-- Exercise --
Reproduce, exactly, the lines of the material below from the line containing "Where should I click to: Insert" through the line containing "The height and width of the screenshot is (879, 839).", with both end lines included and nothing else.
━━━━━━━━━━━━━━━━
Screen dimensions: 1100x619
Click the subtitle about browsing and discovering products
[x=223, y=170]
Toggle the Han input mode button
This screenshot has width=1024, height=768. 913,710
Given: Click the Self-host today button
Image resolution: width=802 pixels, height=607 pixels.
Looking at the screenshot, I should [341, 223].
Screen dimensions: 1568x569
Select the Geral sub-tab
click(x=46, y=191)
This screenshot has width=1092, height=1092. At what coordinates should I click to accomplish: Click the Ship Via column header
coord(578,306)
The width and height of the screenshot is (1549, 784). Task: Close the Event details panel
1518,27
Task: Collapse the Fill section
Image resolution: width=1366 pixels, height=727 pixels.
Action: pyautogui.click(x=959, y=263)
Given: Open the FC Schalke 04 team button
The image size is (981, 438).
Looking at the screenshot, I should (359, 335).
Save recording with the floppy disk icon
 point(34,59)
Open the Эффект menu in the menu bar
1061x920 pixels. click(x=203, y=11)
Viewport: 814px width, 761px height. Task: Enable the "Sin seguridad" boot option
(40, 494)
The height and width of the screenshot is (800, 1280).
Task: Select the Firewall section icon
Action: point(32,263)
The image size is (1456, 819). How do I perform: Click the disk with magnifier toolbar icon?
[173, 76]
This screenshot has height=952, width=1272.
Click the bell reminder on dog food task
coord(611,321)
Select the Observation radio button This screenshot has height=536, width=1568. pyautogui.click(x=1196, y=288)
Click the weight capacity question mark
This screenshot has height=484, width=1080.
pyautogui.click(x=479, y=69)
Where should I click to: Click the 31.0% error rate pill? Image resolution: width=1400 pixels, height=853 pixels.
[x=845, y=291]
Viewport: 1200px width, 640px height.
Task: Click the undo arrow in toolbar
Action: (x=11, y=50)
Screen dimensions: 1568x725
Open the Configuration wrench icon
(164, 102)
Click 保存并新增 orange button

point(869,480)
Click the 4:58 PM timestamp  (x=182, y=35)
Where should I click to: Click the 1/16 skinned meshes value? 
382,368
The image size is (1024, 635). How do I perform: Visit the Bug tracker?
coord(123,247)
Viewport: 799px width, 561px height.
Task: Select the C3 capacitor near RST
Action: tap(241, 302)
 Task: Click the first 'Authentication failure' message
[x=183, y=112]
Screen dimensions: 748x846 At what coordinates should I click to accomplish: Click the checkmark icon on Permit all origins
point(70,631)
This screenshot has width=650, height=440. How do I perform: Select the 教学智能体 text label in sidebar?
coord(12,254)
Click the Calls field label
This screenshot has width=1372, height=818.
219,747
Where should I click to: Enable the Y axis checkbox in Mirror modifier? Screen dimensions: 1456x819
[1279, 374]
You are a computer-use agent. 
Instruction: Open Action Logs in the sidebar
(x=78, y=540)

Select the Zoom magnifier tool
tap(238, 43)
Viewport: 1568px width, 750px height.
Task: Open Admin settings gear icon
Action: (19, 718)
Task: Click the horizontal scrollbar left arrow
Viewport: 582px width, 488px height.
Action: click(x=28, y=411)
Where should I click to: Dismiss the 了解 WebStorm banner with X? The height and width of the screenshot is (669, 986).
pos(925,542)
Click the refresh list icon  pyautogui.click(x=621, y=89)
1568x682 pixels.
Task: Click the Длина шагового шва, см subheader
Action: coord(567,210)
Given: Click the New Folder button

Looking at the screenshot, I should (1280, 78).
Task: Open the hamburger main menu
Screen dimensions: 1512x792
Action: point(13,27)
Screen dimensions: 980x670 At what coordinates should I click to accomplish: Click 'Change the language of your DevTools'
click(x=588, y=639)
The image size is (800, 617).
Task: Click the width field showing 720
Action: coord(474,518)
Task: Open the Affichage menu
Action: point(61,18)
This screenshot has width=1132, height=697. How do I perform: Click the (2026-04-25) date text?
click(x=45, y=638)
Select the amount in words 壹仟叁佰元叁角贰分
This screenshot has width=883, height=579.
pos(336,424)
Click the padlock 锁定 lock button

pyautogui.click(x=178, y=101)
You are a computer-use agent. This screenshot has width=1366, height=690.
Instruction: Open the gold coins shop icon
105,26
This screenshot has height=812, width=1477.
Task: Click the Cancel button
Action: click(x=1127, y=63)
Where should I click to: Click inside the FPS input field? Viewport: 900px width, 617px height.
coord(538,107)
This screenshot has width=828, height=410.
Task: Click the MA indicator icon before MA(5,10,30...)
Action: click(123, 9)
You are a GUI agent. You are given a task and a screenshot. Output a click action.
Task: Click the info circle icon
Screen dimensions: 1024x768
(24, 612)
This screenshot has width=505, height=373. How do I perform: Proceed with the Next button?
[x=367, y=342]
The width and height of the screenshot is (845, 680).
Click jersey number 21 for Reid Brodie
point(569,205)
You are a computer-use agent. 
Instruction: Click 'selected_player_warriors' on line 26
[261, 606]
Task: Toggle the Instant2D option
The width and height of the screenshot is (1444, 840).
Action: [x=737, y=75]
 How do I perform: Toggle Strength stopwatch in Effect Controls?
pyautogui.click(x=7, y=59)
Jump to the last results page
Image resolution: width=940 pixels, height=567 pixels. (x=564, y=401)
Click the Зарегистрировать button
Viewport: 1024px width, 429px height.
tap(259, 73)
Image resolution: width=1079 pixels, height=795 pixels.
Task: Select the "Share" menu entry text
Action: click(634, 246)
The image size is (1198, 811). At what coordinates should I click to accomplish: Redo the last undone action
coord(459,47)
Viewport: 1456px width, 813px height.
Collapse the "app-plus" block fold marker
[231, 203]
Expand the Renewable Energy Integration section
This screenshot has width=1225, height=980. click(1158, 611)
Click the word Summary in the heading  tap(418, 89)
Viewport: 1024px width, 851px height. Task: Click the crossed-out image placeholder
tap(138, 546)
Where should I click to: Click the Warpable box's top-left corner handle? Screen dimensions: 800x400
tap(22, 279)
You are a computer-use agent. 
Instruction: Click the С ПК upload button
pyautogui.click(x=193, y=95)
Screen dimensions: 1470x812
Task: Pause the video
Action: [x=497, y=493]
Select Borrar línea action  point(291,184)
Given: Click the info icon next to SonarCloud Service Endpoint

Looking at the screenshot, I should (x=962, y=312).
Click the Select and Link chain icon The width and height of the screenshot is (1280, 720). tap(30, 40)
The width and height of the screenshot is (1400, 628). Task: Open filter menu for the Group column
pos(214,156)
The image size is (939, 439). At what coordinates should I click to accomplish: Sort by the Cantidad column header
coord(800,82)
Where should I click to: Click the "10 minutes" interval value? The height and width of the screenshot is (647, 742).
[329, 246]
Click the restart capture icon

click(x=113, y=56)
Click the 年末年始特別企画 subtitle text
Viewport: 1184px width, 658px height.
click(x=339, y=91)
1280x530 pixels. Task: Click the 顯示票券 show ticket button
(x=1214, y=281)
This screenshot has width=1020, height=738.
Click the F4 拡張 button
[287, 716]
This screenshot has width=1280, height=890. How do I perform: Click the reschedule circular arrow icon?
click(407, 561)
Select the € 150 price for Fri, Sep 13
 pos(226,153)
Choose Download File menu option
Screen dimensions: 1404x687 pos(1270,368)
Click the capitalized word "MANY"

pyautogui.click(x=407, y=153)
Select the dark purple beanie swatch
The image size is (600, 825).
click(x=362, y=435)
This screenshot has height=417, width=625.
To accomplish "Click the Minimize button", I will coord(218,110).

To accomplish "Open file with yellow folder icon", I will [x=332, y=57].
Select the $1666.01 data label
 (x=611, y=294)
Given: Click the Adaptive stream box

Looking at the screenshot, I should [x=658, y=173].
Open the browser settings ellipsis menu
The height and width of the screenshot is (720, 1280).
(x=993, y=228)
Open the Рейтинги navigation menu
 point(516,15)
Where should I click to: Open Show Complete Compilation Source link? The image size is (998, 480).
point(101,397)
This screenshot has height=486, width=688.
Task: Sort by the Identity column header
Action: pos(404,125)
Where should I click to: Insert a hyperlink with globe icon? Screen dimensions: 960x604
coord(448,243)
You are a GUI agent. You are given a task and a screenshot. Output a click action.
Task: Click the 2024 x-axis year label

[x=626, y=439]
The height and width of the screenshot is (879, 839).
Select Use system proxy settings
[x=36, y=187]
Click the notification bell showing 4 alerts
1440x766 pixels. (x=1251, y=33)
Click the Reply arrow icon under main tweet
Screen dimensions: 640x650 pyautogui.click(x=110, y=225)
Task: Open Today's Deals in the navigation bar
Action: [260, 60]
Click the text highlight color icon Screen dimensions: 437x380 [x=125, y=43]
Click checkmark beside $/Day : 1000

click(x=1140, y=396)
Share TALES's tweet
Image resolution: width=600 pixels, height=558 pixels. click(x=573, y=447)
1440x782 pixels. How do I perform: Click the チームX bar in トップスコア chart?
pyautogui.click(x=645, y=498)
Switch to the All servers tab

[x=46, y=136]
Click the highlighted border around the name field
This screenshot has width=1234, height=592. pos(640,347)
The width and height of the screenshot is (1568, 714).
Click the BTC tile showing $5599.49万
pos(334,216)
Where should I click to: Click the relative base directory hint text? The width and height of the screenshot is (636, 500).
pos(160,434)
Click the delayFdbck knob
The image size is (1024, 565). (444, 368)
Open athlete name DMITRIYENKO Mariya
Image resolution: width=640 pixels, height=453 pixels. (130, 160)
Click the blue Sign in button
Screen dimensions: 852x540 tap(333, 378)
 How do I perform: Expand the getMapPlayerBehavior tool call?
━━━━━━━━━━━━━━━━
-- Task answer --
Where should I click to: Insert a hyperlink with globe icon? Screen dimensions: 960x604
coord(448,243)
You are a GUI agent. You are given a task and a screenshot. Output a click action.
Task: Click the 2024 x-axis year label

[x=626, y=439]
The height and width of the screenshot is (879, 839).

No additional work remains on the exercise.